====== Records for this exercise ======
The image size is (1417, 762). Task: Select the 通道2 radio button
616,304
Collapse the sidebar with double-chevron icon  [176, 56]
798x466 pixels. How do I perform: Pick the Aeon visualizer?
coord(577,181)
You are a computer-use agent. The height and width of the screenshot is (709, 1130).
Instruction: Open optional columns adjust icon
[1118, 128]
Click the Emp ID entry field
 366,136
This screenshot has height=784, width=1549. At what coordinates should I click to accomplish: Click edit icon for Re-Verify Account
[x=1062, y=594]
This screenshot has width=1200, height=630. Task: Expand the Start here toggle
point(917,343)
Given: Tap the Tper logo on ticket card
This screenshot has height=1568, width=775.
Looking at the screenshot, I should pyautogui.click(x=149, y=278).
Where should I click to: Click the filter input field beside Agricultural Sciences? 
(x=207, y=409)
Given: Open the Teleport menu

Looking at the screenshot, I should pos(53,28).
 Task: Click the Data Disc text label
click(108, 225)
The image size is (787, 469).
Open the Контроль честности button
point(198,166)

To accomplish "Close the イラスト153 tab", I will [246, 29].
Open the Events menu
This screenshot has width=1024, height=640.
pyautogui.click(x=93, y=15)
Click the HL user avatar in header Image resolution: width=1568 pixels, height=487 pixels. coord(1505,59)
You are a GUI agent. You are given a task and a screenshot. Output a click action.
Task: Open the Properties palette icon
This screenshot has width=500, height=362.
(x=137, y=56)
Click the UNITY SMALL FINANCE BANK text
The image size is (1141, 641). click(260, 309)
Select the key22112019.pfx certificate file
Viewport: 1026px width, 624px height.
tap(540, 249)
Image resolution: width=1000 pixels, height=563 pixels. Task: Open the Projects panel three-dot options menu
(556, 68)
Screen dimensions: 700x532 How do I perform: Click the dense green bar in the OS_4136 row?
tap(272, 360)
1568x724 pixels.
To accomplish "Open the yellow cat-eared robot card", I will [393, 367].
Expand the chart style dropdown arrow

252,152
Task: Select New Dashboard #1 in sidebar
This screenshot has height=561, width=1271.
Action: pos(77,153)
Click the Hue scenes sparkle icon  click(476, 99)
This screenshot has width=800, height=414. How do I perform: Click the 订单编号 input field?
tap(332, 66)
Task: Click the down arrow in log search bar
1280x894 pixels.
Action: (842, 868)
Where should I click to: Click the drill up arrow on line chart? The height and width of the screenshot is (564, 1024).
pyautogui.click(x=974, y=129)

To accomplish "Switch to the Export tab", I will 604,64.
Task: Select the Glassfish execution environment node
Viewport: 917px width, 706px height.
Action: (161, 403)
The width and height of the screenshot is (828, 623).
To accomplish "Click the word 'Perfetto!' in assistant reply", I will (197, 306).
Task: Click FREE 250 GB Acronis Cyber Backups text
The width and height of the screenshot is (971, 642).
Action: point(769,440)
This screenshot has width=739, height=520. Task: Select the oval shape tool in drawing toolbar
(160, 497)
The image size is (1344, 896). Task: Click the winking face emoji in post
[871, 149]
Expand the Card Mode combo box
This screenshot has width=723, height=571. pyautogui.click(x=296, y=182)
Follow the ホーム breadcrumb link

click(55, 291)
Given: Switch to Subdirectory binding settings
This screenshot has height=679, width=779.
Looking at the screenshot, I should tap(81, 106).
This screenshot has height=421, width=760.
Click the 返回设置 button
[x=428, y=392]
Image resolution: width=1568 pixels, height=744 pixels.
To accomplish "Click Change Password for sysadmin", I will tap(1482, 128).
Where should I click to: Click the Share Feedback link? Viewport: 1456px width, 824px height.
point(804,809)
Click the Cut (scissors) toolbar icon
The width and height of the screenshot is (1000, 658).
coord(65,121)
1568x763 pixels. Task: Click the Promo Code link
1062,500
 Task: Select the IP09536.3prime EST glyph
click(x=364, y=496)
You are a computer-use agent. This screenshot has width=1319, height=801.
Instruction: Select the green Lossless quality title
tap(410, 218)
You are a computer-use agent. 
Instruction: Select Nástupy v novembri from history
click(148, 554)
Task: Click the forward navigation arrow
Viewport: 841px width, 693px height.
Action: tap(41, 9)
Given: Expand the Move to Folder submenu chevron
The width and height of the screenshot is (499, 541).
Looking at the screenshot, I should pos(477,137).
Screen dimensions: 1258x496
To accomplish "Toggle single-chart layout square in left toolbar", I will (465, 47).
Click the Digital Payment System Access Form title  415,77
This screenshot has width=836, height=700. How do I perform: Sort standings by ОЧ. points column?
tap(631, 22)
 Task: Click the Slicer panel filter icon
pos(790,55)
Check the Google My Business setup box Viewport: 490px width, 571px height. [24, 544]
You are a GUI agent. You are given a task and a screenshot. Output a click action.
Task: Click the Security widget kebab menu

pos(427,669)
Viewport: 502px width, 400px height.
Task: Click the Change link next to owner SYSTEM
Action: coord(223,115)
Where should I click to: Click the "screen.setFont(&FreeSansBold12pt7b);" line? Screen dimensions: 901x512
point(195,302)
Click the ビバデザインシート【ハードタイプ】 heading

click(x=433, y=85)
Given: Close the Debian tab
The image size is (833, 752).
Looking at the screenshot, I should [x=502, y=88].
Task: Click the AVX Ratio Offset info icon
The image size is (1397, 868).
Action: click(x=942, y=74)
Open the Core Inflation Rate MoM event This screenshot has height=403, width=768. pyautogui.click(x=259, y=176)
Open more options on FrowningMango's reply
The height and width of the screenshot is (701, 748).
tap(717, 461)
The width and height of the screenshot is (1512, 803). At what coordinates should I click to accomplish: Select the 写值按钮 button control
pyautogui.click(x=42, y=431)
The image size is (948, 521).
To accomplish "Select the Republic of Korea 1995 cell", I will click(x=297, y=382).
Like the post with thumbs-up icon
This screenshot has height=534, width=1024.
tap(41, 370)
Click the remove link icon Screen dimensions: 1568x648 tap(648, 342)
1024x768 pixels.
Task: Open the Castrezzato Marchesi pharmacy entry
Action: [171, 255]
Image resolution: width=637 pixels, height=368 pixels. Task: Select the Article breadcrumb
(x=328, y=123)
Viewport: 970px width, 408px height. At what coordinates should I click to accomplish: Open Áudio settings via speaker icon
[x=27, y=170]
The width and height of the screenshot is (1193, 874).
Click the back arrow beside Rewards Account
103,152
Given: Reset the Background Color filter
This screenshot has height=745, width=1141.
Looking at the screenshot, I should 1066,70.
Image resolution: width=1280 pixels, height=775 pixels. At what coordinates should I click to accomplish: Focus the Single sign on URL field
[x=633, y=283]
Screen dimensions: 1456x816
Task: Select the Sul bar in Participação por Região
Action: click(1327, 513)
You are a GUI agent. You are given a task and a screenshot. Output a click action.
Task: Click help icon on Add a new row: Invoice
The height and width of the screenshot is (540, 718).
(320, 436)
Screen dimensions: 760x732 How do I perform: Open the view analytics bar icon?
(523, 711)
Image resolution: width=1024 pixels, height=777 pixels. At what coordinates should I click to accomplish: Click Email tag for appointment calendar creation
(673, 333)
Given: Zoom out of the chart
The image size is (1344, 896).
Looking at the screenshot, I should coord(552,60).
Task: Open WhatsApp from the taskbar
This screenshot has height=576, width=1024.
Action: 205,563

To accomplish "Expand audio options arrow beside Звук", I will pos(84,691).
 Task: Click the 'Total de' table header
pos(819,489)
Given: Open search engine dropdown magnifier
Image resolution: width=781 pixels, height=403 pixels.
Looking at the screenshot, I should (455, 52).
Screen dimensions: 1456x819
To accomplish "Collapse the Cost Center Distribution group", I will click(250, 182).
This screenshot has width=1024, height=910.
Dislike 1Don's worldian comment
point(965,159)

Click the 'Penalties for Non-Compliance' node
======
Task brief | Restate every line of the data word for word.

Expected output |
The image size is (1417, 762). Task: Select the 通道2 radio button
616,304
Collapse the sidebar with double-chevron icon  [176, 56]
798x466 pixels. How do I perform: Pick the Aeon visualizer?
coord(577,181)
You are a computer-use agent. The height and width of the screenshot is (709, 1130).
Instruction: Open optional columns adjust icon
[1118, 128]
Click the Emp ID entry field
 366,136
This screenshot has height=784, width=1549. At what coordinates should I click to accomplish: Click edit icon for Re-Verify Account
[x=1062, y=594]
This screenshot has width=1200, height=630. Task: Expand the Start here toggle
point(917,343)
Given: Tap the Tper logo on ticket card
This screenshot has height=1568, width=775.
Looking at the screenshot, I should pyautogui.click(x=149, y=278).
Where should I click to: Click the filter input field beside Agricultural Sciences? 
(x=207, y=409)
Given: Open the Teleport menu

Looking at the screenshot, I should pos(53,28).
 Task: Click the Data Disc text label
click(108, 225)
The image size is (787, 469).
Open the Контроль честности button
point(198,166)

To accomplish "Close the イラスト153 tab", I will [246, 29].
Open the Events menu
This screenshot has width=1024, height=640.
pyautogui.click(x=93, y=15)
Click the HL user avatar in header Image resolution: width=1568 pixels, height=487 pixels. coord(1505,59)
You are a GUI agent. You are given a task and a screenshot. Output a click action.
Task: Open the Properties palette icon
This screenshot has width=500, height=362.
(x=137, y=56)
Click the UNITY SMALL FINANCE BANK text
The image size is (1141, 641). click(260, 309)
Select the key22112019.pfx certificate file
Viewport: 1026px width, 624px height.
tap(540, 249)
Image resolution: width=1000 pixels, height=563 pixels. Task: Open the Projects panel three-dot options menu
(556, 68)
Screen dimensions: 700x532 How do I perform: Click the dense green bar in the OS_4136 row?
tap(272, 360)
1568x724 pixels.
To accomplish "Open the yellow cat-eared robot card", I will [393, 367].
Expand the chart style dropdown arrow

252,152
Task: Select New Dashboard #1 in sidebar
This screenshot has height=561, width=1271.
Action: pos(77,153)
Click the Hue scenes sparkle icon  click(476, 99)
This screenshot has width=800, height=414. How do I perform: Click the 订单编号 input field?
tap(332, 66)
Task: Click the down arrow in log search bar
1280x894 pixels.
Action: (842, 868)
Where should I click to: Click the drill up arrow on line chart? The height and width of the screenshot is (564, 1024).
pyautogui.click(x=974, y=129)

To accomplish "Switch to the Export tab", I will 604,64.
Task: Select the Glassfish execution environment node
Viewport: 917px width, 706px height.
Action: (161, 403)
The width and height of the screenshot is (828, 623).
To accomplish "Click the word 'Perfetto!' in assistant reply", I will (197, 306).
Task: Click FREE 250 GB Acronis Cyber Backups text
The width and height of the screenshot is (971, 642).
Action: point(769,440)
This screenshot has width=739, height=520. Task: Select the oval shape tool in drawing toolbar
(160, 497)
The image size is (1344, 896). Task: Click the winking face emoji in post
[871, 149]
Expand the Card Mode combo box
This screenshot has width=723, height=571. pyautogui.click(x=296, y=182)
Follow the ホーム breadcrumb link

click(55, 291)
Given: Switch to Subdirectory binding settings
This screenshot has height=679, width=779.
Looking at the screenshot, I should tap(81, 106).
This screenshot has height=421, width=760.
Click the 返回设置 button
[x=428, y=392]
Image resolution: width=1568 pixels, height=744 pixels.
To accomplish "Click Change Password for sysadmin", I will tap(1482, 128).
Where should I click to: Click the Share Feedback link? Viewport: 1456px width, 824px height.
point(804,809)
Click the Cut (scissors) toolbar icon
The width and height of the screenshot is (1000, 658).
coord(65,121)
1568x763 pixels. Task: Click the Promo Code link
1062,500
 Task: Select the IP09536.3prime EST glyph
click(x=364, y=496)
You are a computer-use agent. This screenshot has width=1319, height=801.
Instruction: Select the green Lossless quality title
tap(410, 218)
You are a computer-use agent. 
Instruction: Select Nástupy v novembri from history
click(148, 554)
Task: Click the forward navigation arrow
Viewport: 841px width, 693px height.
Action: tap(41, 9)
Given: Expand the Move to Folder submenu chevron
The width and height of the screenshot is (499, 541).
Looking at the screenshot, I should pos(477,137).
Screen dimensions: 1258x496
To accomplish "Toggle single-chart layout square in left toolbar", I will (465, 47).
Click the Digital Payment System Access Form title  415,77
This screenshot has width=836, height=700. How do I perform: Sort standings by ОЧ. points column?
tap(631, 22)
 Task: Click the Slicer panel filter icon
pos(790,55)
Check the Google My Business setup box Viewport: 490px width, 571px height. [24, 544]
You are a GUI agent. You are given a task and a screenshot. Output a click action.
Task: Click the Security widget kebab menu

pos(427,669)
Viewport: 502px width, 400px height.
Task: Click the Change link next to owner SYSTEM
Action: coord(223,115)
Where should I click to: Click the "screen.setFont(&FreeSansBold12pt7b);" line? Screen dimensions: 901x512
point(195,302)
Click the ビバデザインシート【ハードタイプ】 heading

click(x=433, y=85)
Given: Close the Debian tab
The image size is (833, 752).
Looking at the screenshot, I should [x=502, y=88].
Task: Click the AVX Ratio Offset info icon
The image size is (1397, 868).
Action: click(x=942, y=74)
Open the Core Inflation Rate MoM event This screenshot has height=403, width=768. pyautogui.click(x=259, y=176)
Open more options on FrowningMango's reply
The height and width of the screenshot is (701, 748).
tap(717, 461)
The width and height of the screenshot is (1512, 803). At what coordinates should I click to accomplish: Select the 写值按钮 button control
pyautogui.click(x=42, y=431)
The image size is (948, 521).
To accomplish "Select the Republic of Korea 1995 cell", I will click(x=297, y=382).
Like the post with thumbs-up icon
This screenshot has height=534, width=1024.
tap(41, 370)
Click the remove link icon Screen dimensions: 1568x648 tap(648, 342)
1024x768 pixels.
Task: Open the Castrezzato Marchesi pharmacy entry
Action: [171, 255]
Image resolution: width=637 pixels, height=368 pixels. Task: Select the Article breadcrumb
(x=328, y=123)
Viewport: 970px width, 408px height. At what coordinates should I click to accomplish: Open Áudio settings via speaker icon
[x=27, y=170]
The width and height of the screenshot is (1193, 874).
Click the back arrow beside Rewards Account
103,152
Given: Reset the Background Color filter
This screenshot has height=745, width=1141.
Looking at the screenshot, I should 1066,70.
Image resolution: width=1280 pixels, height=775 pixels. At what coordinates should I click to accomplish: Focus the Single sign on URL field
[x=633, y=283]
Screen dimensions: 1456x816
Task: Select the Sul bar in Participação por Região
Action: click(1327, 513)
You are a GUI agent. You are given a task and a screenshot. Output a click action.
Task: Click help icon on Add a new row: Invoice
The height and width of the screenshot is (540, 718).
(320, 436)
Screen dimensions: 760x732 How do I perform: Open the view analytics bar icon?
(523, 711)
Image resolution: width=1024 pixels, height=777 pixels. At what coordinates should I click to accomplish: Click Email tag for appointment calendar creation
(673, 333)
Given: Zoom out of the chart
The image size is (1344, 896).
Looking at the screenshot, I should coord(552,60).
Task: Open WhatsApp from the taskbar
This screenshot has height=576, width=1024.
Action: 205,563

To accomplish "Expand audio options arrow beside Звук", I will pos(84,691).
 Task: Click the 'Total de' table header
pos(819,489)
Given: Open search engine dropdown magnifier
Image resolution: width=781 pixels, height=403 pixels.
Looking at the screenshot, I should (455, 52).
Screen dimensions: 1456x819
To accomplish "Collapse the Cost Center Distribution group", I will click(250, 182).
This screenshot has width=1024, height=910.
Dislike 1Don's worldian comment
point(965,159)

Click the 'Penalties for Non-Compliance' node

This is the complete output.